BEGIN

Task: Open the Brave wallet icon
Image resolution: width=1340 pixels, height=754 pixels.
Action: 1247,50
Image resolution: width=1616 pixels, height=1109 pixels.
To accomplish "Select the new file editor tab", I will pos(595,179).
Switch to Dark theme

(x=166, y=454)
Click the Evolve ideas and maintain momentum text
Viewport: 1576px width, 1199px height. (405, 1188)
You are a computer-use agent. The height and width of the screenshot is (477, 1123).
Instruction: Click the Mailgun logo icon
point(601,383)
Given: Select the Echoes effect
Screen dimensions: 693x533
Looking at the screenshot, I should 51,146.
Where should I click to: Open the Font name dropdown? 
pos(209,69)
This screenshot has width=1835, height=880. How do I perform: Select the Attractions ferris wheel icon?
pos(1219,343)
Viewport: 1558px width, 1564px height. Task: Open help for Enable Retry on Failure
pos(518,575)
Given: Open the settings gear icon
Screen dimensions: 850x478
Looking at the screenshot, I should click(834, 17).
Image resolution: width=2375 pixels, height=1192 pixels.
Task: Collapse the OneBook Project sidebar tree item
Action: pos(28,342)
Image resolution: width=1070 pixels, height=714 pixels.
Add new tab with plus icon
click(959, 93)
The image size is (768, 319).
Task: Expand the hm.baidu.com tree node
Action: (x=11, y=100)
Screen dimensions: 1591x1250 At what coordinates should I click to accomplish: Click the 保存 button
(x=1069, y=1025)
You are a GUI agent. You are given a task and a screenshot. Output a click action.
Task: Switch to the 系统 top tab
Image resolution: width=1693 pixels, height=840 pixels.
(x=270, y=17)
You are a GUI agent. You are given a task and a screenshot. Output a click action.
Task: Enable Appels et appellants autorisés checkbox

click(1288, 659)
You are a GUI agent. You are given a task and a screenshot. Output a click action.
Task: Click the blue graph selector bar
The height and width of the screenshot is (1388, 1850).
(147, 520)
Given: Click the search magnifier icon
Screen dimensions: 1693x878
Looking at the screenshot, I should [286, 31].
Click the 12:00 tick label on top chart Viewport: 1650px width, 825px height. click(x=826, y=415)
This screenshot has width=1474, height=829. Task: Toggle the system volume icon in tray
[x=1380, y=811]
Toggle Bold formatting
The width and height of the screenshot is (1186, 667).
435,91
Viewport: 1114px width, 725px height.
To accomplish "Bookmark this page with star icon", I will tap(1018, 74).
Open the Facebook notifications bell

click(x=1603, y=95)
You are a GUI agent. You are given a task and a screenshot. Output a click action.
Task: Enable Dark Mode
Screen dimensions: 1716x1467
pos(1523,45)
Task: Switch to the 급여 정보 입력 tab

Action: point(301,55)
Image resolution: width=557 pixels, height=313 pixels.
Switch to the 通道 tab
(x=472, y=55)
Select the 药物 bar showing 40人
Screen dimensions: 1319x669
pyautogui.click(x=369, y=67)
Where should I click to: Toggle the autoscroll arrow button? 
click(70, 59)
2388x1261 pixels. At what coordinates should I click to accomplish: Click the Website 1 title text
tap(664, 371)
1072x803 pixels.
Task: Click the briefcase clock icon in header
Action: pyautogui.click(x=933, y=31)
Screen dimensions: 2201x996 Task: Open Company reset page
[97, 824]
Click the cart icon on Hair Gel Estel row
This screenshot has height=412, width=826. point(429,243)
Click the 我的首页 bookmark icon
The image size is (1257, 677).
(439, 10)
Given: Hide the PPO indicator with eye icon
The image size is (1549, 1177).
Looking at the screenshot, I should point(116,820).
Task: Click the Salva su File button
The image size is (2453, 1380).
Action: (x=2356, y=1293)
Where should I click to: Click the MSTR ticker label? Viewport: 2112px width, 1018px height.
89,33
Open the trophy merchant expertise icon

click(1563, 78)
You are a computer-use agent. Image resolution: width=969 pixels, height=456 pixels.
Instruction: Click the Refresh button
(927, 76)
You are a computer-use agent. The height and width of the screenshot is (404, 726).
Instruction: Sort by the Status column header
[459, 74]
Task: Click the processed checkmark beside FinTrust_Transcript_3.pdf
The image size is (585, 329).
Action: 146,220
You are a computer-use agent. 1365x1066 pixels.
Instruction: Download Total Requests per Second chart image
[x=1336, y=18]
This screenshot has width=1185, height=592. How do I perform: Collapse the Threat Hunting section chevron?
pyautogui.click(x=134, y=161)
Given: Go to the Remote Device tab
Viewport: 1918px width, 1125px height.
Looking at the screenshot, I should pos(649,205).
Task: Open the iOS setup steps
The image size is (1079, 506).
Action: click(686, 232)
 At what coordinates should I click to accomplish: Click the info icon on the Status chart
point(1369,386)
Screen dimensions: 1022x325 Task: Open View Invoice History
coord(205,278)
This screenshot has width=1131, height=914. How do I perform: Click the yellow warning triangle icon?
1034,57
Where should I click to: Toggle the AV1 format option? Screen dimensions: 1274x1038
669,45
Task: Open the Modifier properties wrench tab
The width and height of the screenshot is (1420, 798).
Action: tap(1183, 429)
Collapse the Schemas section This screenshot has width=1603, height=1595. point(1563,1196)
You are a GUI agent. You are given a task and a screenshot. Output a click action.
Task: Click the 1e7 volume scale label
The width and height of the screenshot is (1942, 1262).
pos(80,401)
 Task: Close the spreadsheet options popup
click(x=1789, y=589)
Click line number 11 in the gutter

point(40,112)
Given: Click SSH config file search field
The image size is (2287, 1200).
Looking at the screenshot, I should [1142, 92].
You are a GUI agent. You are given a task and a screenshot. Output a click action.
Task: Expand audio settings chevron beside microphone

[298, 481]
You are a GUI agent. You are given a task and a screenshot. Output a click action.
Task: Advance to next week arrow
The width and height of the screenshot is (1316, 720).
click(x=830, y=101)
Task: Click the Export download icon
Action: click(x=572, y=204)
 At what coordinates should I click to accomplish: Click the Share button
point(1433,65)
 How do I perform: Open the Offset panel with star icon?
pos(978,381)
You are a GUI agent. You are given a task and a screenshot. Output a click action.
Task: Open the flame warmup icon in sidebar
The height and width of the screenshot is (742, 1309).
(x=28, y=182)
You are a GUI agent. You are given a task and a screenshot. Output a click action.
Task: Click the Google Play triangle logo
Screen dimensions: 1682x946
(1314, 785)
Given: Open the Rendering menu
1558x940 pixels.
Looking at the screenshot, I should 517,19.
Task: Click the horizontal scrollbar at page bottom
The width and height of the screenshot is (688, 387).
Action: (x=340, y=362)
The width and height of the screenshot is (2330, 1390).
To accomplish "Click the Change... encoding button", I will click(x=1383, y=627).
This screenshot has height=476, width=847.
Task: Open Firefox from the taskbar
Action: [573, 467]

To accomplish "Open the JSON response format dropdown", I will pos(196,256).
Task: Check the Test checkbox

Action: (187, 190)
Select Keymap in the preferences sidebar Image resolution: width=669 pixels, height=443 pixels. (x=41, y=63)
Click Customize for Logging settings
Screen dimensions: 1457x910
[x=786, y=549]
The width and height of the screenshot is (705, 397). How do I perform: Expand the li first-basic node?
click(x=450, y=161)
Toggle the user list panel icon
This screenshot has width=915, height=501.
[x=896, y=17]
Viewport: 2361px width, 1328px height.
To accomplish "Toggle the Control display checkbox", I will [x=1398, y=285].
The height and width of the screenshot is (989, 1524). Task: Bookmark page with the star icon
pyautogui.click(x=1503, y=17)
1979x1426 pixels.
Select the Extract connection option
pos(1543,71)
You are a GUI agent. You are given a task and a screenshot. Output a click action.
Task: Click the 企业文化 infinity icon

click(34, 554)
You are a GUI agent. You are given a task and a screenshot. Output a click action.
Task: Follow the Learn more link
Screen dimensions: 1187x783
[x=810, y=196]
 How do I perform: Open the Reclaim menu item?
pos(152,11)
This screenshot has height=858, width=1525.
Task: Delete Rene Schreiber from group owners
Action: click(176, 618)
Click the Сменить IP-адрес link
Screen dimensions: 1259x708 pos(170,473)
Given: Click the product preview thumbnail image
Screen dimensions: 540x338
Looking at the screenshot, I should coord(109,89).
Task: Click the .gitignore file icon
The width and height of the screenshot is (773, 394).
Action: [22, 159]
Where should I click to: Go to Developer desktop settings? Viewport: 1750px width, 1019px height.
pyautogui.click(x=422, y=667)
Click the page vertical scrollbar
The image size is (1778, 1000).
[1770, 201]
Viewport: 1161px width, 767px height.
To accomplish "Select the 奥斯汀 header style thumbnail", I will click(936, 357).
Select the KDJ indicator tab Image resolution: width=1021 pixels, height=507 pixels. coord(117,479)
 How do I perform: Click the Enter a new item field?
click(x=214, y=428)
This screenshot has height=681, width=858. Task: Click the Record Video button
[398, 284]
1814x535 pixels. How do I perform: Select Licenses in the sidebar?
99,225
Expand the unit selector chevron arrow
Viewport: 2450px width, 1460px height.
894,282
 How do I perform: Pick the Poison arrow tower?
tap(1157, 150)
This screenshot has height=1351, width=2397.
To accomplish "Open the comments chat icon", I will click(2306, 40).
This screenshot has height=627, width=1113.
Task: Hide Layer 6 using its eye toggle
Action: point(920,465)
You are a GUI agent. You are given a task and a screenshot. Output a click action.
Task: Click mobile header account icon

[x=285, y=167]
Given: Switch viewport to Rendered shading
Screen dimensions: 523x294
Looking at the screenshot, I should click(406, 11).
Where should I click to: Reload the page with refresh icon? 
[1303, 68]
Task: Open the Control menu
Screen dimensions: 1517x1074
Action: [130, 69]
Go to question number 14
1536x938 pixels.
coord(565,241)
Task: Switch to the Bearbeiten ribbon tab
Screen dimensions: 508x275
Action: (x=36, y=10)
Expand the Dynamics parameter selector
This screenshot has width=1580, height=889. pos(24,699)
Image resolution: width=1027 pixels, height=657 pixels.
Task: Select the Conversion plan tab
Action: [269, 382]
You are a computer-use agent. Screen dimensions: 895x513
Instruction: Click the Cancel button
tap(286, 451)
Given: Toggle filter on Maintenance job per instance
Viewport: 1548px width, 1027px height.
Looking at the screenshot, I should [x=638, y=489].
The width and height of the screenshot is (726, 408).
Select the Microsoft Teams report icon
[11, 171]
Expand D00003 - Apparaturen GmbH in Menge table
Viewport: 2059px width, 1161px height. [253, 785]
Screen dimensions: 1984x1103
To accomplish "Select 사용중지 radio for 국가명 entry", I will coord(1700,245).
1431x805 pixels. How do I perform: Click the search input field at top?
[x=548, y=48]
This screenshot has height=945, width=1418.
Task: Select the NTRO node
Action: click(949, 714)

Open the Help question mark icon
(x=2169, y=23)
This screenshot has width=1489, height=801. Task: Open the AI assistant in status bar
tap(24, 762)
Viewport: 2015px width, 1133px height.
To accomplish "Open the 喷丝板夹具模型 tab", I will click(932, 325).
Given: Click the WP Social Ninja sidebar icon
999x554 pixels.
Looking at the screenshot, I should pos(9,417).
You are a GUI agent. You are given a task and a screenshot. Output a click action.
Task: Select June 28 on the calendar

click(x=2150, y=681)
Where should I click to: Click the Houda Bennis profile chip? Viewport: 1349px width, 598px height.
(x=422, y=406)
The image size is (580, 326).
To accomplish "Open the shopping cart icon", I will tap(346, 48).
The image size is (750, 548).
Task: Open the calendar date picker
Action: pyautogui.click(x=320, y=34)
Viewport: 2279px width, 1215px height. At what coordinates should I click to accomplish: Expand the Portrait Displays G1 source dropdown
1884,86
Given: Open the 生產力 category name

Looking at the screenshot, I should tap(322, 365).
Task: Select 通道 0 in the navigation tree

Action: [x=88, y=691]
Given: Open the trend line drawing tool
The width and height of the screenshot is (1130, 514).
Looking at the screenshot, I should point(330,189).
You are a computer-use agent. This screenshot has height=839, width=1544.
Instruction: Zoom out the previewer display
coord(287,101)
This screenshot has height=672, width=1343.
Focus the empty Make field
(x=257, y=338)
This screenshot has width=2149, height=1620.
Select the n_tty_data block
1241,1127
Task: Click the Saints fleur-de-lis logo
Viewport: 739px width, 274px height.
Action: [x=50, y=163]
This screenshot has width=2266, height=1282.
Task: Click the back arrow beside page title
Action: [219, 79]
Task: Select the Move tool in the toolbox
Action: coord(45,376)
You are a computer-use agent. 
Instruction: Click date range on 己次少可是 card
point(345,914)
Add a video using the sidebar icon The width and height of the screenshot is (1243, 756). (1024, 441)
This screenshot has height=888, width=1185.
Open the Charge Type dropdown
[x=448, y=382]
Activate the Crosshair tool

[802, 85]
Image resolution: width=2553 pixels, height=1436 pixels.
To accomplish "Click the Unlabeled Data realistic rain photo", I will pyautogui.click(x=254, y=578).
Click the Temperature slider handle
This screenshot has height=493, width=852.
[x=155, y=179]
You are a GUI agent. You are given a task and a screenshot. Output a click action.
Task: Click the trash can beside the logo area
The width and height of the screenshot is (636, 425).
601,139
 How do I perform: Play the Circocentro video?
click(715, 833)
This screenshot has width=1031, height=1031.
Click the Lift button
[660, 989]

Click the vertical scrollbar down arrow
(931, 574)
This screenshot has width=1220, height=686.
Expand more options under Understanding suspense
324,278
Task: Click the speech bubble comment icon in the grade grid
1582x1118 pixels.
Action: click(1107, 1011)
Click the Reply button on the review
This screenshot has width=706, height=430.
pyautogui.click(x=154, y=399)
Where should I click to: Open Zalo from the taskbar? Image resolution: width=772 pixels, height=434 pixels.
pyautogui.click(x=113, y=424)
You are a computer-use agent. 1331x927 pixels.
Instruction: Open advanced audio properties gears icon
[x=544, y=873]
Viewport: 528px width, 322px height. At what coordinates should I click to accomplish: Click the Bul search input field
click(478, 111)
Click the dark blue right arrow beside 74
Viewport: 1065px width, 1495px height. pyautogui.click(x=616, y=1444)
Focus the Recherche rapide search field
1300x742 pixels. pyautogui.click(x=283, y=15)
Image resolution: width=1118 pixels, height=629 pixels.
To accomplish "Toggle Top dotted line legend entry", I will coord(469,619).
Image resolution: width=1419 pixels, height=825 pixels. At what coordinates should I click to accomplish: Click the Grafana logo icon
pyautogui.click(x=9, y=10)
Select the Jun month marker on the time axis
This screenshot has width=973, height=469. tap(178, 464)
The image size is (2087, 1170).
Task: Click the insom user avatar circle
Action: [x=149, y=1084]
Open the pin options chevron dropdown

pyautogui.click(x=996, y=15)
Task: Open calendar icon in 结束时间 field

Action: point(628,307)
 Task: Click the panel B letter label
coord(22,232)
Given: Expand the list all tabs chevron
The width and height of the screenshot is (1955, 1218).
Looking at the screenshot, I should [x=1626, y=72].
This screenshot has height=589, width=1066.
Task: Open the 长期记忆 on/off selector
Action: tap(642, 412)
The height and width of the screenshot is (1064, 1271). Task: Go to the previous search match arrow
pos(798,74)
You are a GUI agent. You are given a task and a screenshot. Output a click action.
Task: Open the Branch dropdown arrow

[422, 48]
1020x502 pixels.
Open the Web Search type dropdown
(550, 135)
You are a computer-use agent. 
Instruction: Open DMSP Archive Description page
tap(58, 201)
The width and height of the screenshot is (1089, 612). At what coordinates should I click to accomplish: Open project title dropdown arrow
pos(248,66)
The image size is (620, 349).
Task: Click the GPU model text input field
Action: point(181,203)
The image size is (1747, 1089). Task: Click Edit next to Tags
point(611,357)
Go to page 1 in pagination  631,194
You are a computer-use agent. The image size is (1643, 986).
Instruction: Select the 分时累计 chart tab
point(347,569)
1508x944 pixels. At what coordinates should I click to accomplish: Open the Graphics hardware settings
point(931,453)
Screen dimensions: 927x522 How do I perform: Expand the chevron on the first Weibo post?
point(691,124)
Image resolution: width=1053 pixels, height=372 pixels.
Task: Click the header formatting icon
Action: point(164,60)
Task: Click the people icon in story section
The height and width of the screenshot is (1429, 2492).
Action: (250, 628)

END

- Exercise directions
In the listing above, locate the line with "Task: Click the Saints fleur-de-lis logo" and the line with "This screenshot has height=888, width=1185.", then extract exactly those lines and every line between them, and nothing more.

- Written answer
Task: Click the Saints fleur-de-lis logo
Viewport: 739px width, 274px height.
Action: [x=50, y=163]
This screenshot has width=2266, height=1282.
Task: Click the back arrow beside page title
Action: [219, 79]
Task: Select the Move tool in the toolbox
Action: coord(45,376)
You are a computer-use agent. 
Instruction: Click date range on 己次少可是 card
point(345,914)
Add a video using the sidebar icon The width and height of the screenshot is (1243, 756). (1024, 441)
This screenshot has height=888, width=1185.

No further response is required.